文档片段
________
使用scrapy爬腾讯招聘网站

佳辰辰辰辰

于 2023-11-12 10:20:02 发布

阅读量219

点赞数 2

文章标签： scrapy

本文链接：https://blog.csdn.net/2301_78179333/article/details/134357220

版权

使用scrapy爬腾讯招聘网站

爬取一级页面
爬取详情页信息
利用mysql保存数据

爬取一级页面

首先，我们的目标是先要爬取腾讯招聘的一级页面(url为:腾讯招聘)
爬取该网站里面的岗位标题、链接、以及标题下面的关键字
如下：
在这里插入图片描述
打开pycharm，命令:
1.创建项目
scrapy startproject 项目名

2.明确目标,我们的目标就是上面说的三个字段
在items.py文件中进行建模
代码如下:

class TencentItem(scrapy.Item):
    # define the fields for your item here like:
    # 数据建模  一级页面
    title = scrapy.Field()
    link = scrapy.Field()
    detail = scrapy.Field()
________
[目标定位数据]

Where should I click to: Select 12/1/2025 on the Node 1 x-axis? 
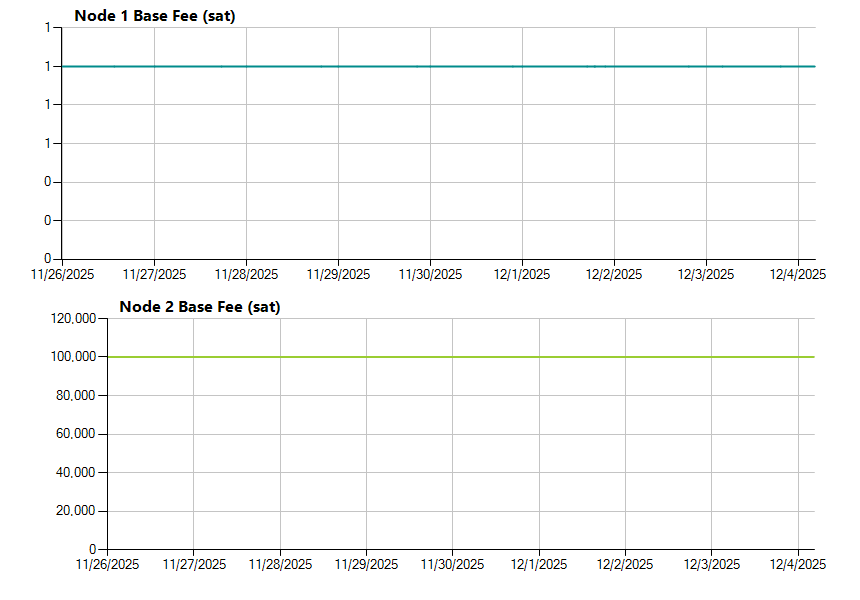(x=522, y=273)
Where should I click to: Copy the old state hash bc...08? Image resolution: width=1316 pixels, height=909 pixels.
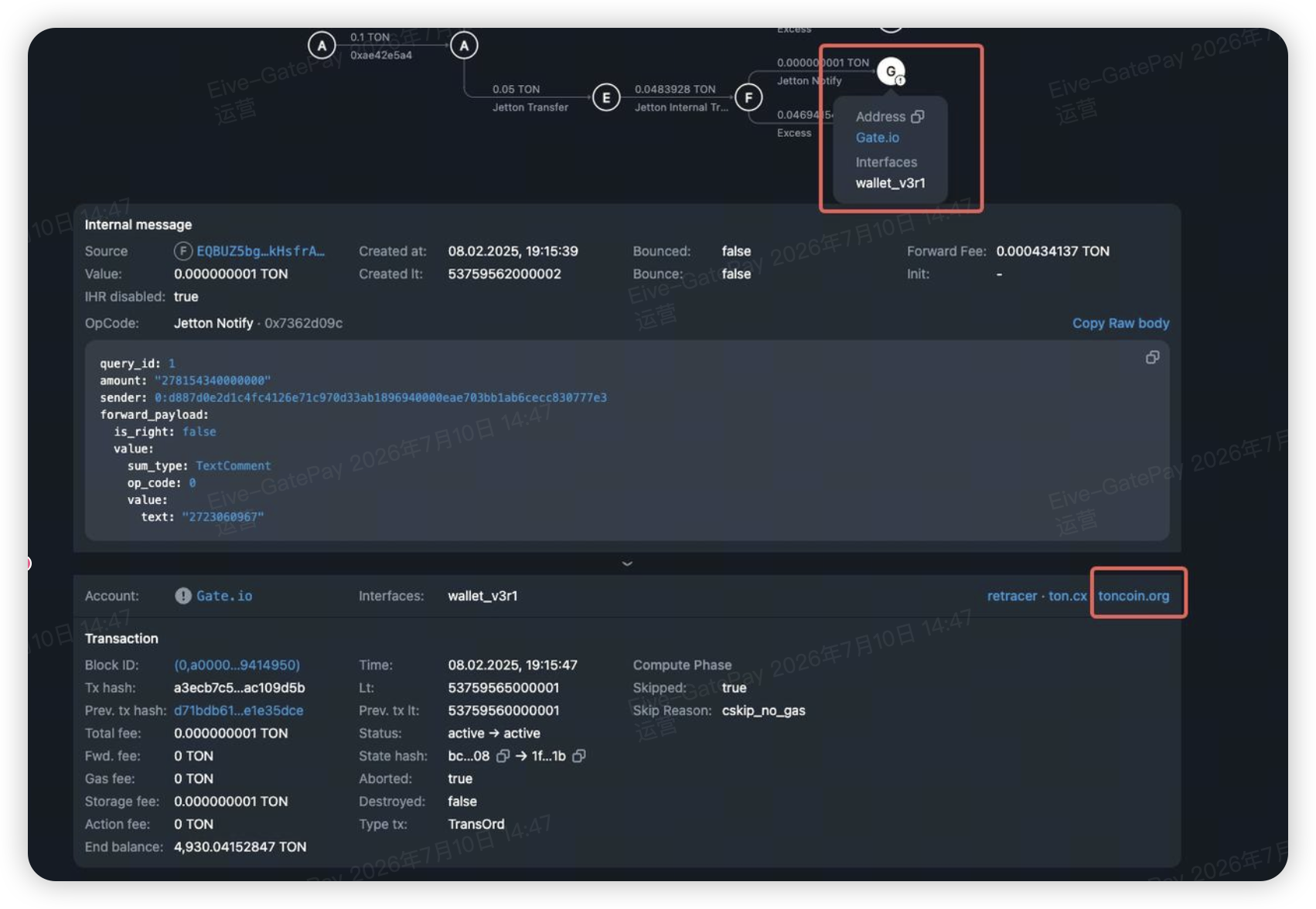503,756
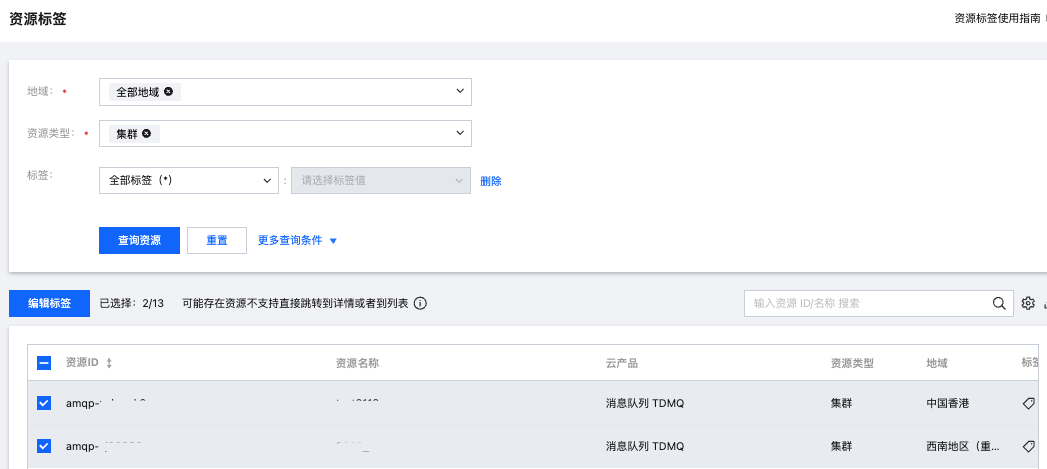Uncheck the second amqp row checkbox

click(x=44, y=446)
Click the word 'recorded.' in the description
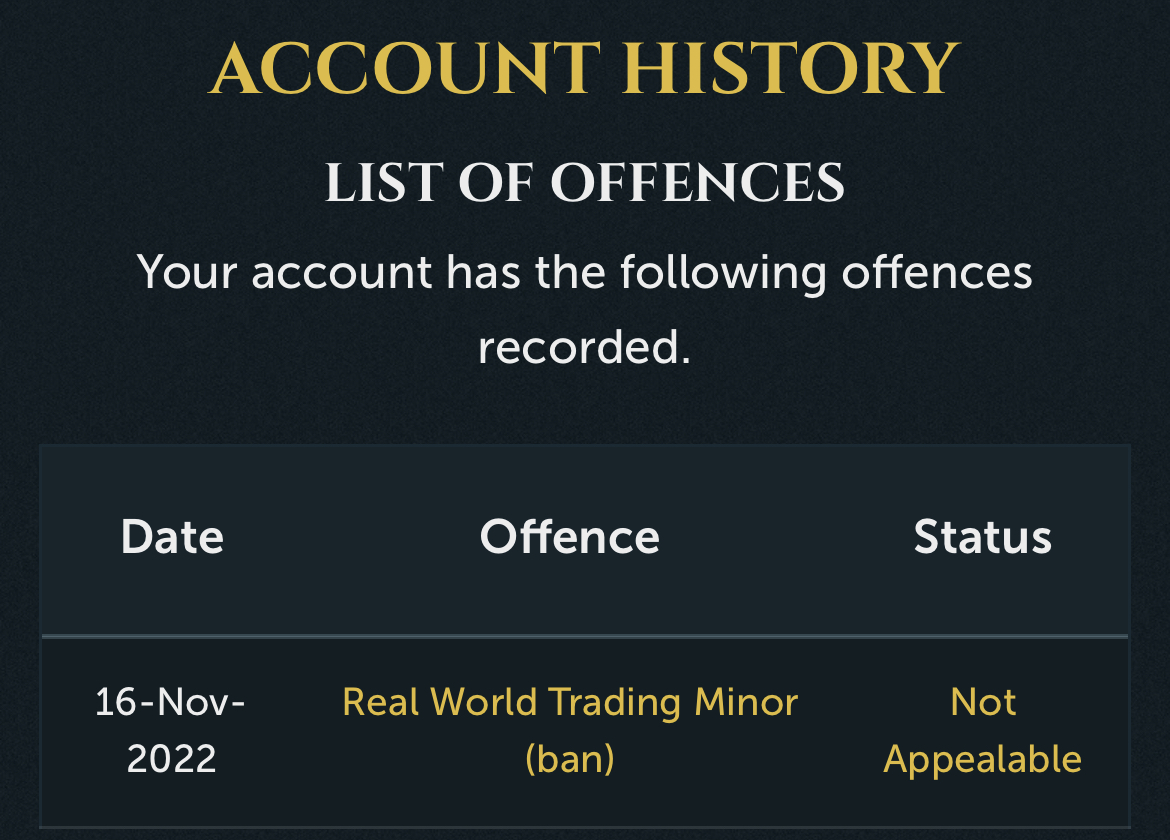This screenshot has height=840, width=1170. click(x=585, y=348)
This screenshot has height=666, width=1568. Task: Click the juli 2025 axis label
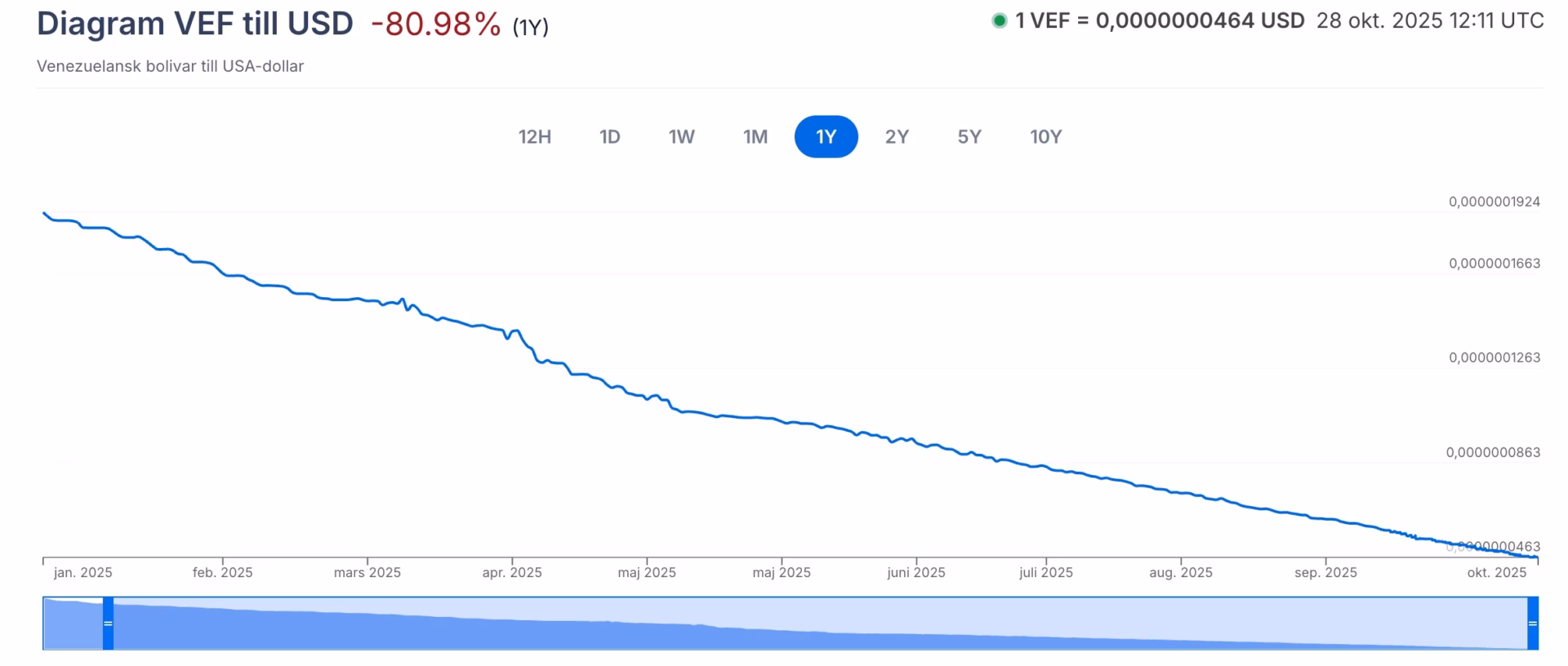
________
练习各部分
**1)** 请照原样重新录入条目中从含有“Where should I click to: Copy”的那一行起，直到条目最后一行为止的所有行，首尾两行都包括在内，答案里不要放图片。
**2)** 请接着这篇讲用scrapy爬取腾讯招聘网站的文章往下写。

各题输出
**1)**
Where should I click to: Copy the old state hash bc...08? Image resolution: width=1316 pixels, height=909 pixels.
503,756
Uncheck the second amqp row checkbox

click(x=44, y=446)
Click the word 'recorded.' in the description
This screenshot has height=840, width=1170. click(x=585, y=348)
This screenshot has height=666, width=1568. Task: Click the juli 2025 axis label

**2)**
3.创建爬虫
scrapy genspider 爬虫名允许的域
我这边是scrapy genspider tencent careers.tencent.com
然后我们就要对该爬虫文件进行编写

4.分析网站
首先，我们分析网站，发现该网站是异步的，可以通过翻页左上角是否刷新判断，无转动为异步，反之就是同步

右击打开检查，->network->Fetch/XHR,找到包含我们需要的3个字段的响应的请求，可以拿到去json解析网站进行观察

找到目标后，获取url
在这里插入图片描述
https://careers.tencent.com/tencentcareer/api/post/Query?timestamp=1699753777180&countryId=&cityId=&bgIds=&productId=&categoryId=40001001,40001002,40001003,40001004,40001005,40001006&parentCategoryId=&attrId=1&keyword=&pageIndex=1&pageSize=10&language=zh-cn&area=cn

嗯，挺长的

在python中利用jsonpath进行解析

    def parse(self, response):
        json = response.json()
        title = jsonpath(json, '$..RecruitPostName')
        link = jsonpath(json, '$..PostURL')
        detail = [jsonpath(json, '$..BGName'), jsonpath(json, '$..CategoryName'),
                  jsonpath(json, '$..RequireWorkYearsName'),
                  jsonpath(json, '$..LastUpdateTime')]
        # 使用zip函数将相同位置的元素打包成元组，然后转换成列表 其中*是用来进行解包（unpacking）的操作符
        zip_detail = list(zip(*detail))

        # print(zip_detail) 列表里面包含的元素是元组
        for titles, links, details,ids in zip(title, link, zip_detail,id):
            item = TencentItem()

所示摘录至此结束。